AUFGABENSTELLUNG:
Gib den Abschnitt der Auflistung, der mit der Zeile mit "coordinates (482, 1632)." beginnt und mit der Zeile mit "23, 2022 at" endet, als nummerierte Liste wieder. Beide Randzeilen gehören dazu, Leerzeilen fallen weg.

Gespeicherte Datensatzeinträge:
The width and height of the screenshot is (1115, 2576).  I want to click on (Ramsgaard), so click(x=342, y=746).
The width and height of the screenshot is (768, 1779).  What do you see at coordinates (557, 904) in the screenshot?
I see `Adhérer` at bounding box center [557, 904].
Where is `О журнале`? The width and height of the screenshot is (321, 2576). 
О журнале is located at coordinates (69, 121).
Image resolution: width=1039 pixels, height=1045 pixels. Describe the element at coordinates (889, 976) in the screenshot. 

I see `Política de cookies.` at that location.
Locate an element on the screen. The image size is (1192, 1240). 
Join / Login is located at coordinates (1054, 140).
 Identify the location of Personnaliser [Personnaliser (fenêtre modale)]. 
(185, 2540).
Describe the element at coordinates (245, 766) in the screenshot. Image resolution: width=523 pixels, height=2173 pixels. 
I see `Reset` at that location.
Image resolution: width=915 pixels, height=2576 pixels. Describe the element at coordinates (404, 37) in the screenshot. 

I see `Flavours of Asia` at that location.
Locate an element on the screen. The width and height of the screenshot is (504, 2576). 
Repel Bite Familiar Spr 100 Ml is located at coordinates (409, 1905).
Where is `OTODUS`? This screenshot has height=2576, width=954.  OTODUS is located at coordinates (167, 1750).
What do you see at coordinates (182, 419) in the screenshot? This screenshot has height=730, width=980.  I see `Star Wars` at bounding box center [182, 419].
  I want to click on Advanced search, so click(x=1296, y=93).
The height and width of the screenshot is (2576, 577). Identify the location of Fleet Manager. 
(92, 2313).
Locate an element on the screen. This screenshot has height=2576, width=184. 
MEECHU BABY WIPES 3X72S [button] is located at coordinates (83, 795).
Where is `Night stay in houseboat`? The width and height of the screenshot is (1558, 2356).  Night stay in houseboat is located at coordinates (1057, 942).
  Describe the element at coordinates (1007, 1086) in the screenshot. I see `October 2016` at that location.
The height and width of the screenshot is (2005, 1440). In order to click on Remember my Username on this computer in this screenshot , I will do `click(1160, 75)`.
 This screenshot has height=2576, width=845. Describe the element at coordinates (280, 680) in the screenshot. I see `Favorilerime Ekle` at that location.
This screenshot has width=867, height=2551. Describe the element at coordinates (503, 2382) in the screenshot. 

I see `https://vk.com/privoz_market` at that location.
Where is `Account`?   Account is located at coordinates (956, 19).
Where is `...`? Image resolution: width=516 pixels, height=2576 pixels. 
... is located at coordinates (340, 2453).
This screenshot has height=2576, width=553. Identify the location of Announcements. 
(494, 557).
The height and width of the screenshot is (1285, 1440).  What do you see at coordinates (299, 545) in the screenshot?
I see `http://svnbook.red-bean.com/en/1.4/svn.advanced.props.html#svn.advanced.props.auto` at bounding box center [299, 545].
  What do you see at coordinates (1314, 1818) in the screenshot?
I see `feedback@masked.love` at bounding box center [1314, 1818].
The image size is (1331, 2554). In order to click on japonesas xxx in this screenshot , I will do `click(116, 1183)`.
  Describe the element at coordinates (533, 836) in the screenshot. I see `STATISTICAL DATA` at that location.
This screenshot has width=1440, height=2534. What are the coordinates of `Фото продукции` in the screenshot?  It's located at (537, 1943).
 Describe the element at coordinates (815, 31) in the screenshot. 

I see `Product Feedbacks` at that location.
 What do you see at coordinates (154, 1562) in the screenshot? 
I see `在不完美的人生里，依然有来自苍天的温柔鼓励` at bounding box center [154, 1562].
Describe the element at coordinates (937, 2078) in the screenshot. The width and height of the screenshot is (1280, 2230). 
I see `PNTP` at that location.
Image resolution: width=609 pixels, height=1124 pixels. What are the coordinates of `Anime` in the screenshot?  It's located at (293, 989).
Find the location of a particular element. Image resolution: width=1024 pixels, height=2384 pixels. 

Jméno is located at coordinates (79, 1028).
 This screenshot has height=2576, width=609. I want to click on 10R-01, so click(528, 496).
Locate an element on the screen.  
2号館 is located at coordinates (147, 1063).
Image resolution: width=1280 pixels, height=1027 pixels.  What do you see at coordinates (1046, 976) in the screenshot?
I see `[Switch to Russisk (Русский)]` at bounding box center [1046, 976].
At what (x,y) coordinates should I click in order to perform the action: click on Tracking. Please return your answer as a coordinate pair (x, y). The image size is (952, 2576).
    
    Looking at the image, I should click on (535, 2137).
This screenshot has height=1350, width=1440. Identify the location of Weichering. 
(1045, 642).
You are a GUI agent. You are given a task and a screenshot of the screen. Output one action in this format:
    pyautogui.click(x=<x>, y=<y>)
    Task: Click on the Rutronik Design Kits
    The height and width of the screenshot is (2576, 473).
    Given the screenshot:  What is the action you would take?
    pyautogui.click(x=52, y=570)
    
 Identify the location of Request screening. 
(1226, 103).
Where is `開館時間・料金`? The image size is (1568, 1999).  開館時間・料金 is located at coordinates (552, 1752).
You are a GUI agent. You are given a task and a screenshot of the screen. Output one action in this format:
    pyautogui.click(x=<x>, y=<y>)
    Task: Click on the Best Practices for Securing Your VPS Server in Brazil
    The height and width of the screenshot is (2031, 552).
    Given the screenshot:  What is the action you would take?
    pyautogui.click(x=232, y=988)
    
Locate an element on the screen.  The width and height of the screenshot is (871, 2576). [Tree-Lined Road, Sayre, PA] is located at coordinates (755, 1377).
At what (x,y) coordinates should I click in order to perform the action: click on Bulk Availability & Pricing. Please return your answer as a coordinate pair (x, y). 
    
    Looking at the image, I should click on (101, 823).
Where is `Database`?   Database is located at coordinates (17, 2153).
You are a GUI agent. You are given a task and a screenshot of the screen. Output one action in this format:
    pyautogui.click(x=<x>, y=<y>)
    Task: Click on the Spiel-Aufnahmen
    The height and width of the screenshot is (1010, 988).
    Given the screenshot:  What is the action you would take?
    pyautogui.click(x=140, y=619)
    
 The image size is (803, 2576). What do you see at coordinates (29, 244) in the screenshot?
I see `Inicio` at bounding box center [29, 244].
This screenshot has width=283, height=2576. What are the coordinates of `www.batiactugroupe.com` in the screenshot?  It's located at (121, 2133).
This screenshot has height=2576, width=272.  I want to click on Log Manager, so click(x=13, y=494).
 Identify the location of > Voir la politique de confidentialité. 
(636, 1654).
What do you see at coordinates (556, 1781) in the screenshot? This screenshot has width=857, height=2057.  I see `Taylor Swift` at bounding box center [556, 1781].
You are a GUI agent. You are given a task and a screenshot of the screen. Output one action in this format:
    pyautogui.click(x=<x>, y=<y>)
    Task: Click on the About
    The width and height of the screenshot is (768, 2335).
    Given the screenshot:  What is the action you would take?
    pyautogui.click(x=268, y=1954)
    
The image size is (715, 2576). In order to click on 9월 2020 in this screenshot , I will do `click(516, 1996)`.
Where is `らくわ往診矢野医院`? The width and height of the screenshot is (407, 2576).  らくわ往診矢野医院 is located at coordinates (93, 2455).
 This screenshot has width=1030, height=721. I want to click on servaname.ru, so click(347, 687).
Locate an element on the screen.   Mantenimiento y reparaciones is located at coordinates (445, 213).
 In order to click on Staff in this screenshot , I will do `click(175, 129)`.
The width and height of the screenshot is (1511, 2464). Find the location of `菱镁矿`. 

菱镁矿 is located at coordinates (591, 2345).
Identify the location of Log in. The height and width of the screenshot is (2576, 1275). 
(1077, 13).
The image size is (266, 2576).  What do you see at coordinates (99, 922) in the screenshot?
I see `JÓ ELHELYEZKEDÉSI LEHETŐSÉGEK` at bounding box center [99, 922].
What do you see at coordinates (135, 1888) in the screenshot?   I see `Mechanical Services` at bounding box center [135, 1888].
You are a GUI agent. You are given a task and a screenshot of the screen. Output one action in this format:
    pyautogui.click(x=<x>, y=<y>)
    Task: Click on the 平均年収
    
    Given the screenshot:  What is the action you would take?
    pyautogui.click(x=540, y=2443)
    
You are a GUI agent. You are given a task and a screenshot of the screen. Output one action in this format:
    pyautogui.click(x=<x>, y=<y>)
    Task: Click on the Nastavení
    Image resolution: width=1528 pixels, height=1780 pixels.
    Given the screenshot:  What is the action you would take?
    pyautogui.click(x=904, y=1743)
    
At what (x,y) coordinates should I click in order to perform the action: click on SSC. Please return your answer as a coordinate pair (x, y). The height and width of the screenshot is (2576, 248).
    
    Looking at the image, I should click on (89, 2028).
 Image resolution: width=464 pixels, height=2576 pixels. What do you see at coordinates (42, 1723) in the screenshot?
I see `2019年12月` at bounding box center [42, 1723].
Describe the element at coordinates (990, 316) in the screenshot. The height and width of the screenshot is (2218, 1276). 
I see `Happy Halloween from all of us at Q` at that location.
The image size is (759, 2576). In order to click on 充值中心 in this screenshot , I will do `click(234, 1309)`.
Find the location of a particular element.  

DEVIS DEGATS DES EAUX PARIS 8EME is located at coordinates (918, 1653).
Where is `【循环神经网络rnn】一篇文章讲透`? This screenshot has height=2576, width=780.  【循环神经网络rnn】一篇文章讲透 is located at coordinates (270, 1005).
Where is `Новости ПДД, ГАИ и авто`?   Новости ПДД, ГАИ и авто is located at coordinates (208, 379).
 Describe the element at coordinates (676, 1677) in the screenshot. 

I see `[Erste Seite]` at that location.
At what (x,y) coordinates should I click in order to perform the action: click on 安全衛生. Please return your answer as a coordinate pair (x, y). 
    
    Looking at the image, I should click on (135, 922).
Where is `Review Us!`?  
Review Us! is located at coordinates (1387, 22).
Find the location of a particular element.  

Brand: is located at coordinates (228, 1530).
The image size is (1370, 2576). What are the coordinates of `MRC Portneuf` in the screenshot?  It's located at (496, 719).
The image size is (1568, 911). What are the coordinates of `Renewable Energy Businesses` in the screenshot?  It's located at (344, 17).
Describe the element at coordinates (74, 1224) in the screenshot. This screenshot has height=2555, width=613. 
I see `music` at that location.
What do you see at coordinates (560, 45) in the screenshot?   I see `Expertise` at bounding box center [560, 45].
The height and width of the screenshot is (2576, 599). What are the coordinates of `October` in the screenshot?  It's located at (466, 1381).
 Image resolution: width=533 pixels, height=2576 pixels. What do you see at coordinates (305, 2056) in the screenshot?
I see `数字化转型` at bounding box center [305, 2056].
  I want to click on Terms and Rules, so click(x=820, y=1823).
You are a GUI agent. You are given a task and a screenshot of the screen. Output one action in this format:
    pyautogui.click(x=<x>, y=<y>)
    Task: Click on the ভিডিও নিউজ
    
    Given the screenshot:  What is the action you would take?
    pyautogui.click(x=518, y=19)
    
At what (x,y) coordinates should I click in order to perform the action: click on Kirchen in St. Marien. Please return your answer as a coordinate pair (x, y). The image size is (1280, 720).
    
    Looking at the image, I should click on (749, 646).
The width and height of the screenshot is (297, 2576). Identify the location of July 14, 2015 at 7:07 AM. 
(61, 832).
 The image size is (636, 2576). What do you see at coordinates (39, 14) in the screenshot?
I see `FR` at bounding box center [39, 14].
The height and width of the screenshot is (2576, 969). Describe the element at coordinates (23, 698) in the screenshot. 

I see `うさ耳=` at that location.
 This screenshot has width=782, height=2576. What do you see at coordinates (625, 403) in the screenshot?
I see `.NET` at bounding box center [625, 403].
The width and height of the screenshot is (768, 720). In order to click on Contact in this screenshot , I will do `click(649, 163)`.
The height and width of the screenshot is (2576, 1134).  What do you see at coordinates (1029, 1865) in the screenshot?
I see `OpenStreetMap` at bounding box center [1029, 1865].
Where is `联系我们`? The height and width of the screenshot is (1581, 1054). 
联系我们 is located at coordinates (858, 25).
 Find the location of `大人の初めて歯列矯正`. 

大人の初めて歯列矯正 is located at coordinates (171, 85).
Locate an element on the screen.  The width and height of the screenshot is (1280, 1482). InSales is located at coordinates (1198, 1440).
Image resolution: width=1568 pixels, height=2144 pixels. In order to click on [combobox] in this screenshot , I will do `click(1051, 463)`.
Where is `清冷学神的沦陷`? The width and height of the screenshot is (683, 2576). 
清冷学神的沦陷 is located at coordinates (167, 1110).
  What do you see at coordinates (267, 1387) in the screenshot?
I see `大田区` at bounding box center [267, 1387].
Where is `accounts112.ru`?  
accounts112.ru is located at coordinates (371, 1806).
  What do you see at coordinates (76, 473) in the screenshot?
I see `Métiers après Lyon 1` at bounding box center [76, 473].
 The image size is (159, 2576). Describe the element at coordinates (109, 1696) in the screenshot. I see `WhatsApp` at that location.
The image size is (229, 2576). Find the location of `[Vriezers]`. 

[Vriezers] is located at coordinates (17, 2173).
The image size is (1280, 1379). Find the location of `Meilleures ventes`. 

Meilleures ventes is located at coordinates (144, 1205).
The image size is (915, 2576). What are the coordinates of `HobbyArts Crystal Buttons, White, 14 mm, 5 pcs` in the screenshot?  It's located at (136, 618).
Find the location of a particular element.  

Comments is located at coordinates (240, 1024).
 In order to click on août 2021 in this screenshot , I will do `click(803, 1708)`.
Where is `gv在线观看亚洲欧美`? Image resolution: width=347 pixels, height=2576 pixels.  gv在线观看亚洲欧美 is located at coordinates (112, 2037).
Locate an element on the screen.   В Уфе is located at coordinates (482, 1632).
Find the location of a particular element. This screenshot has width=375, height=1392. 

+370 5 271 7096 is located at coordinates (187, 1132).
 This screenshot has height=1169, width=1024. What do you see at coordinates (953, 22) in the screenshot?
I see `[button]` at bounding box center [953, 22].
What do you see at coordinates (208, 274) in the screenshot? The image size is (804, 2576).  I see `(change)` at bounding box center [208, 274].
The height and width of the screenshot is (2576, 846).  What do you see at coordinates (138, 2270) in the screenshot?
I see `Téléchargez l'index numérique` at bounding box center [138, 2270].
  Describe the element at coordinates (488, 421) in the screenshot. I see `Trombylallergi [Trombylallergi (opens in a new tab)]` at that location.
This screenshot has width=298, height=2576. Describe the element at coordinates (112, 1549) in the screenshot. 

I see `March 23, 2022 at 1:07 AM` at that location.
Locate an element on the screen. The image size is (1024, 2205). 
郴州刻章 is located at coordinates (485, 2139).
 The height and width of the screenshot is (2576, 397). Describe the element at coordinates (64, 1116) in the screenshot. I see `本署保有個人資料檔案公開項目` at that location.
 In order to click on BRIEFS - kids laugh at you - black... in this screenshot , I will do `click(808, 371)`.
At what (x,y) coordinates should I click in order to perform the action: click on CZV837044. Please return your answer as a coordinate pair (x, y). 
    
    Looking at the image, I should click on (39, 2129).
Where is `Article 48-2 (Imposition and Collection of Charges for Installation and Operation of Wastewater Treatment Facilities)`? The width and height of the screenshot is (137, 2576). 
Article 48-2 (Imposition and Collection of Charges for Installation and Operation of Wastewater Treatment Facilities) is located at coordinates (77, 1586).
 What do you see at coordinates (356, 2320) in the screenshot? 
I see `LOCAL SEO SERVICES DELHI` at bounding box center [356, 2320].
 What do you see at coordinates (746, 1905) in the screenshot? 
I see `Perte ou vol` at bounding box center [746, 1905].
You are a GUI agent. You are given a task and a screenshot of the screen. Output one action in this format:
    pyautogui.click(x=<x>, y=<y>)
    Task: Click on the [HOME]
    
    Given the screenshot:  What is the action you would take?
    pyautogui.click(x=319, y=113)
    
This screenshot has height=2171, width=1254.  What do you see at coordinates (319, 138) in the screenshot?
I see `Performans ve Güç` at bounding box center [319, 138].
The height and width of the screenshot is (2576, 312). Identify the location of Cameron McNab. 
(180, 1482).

BEARBEITETE AUFGABE:
1. Locate an element on the screen.   В Уфе is located at coordinates (482, 1632).
2. Find the location of a particular element. This screenshot has width=375, height=1392. 
3. +370 5 271 7096 is located at coordinates (187, 1132).
4.  This screenshot has height=1169, width=1024. What do you see at coordinates (953, 22) in the screenshot?
5. I see `[button]` at bounding box center [953, 22].
6. What do you see at coordinates (208, 274) in the screenshot? The image size is (804, 2576).  I see `(change)` at bounding box center [208, 274].
7. The height and width of the screenshot is (2576, 846).  What do you see at coordinates (138, 2270) in the screenshot?
8. I see `Téléchargez l'index numérique` at bounding box center [138, 2270].
9.   Describe the element at coordinates (488, 421) in the screenshot. I see `Trombylallergi [Trombylallergi (opens in a new tab)]` at that location.
10. This screenshot has width=298, height=2576. Describe the element at coordinates (112, 1549) in the screenshot. 
11. I see `March 23, 2022 at 1:07 AM` at that location.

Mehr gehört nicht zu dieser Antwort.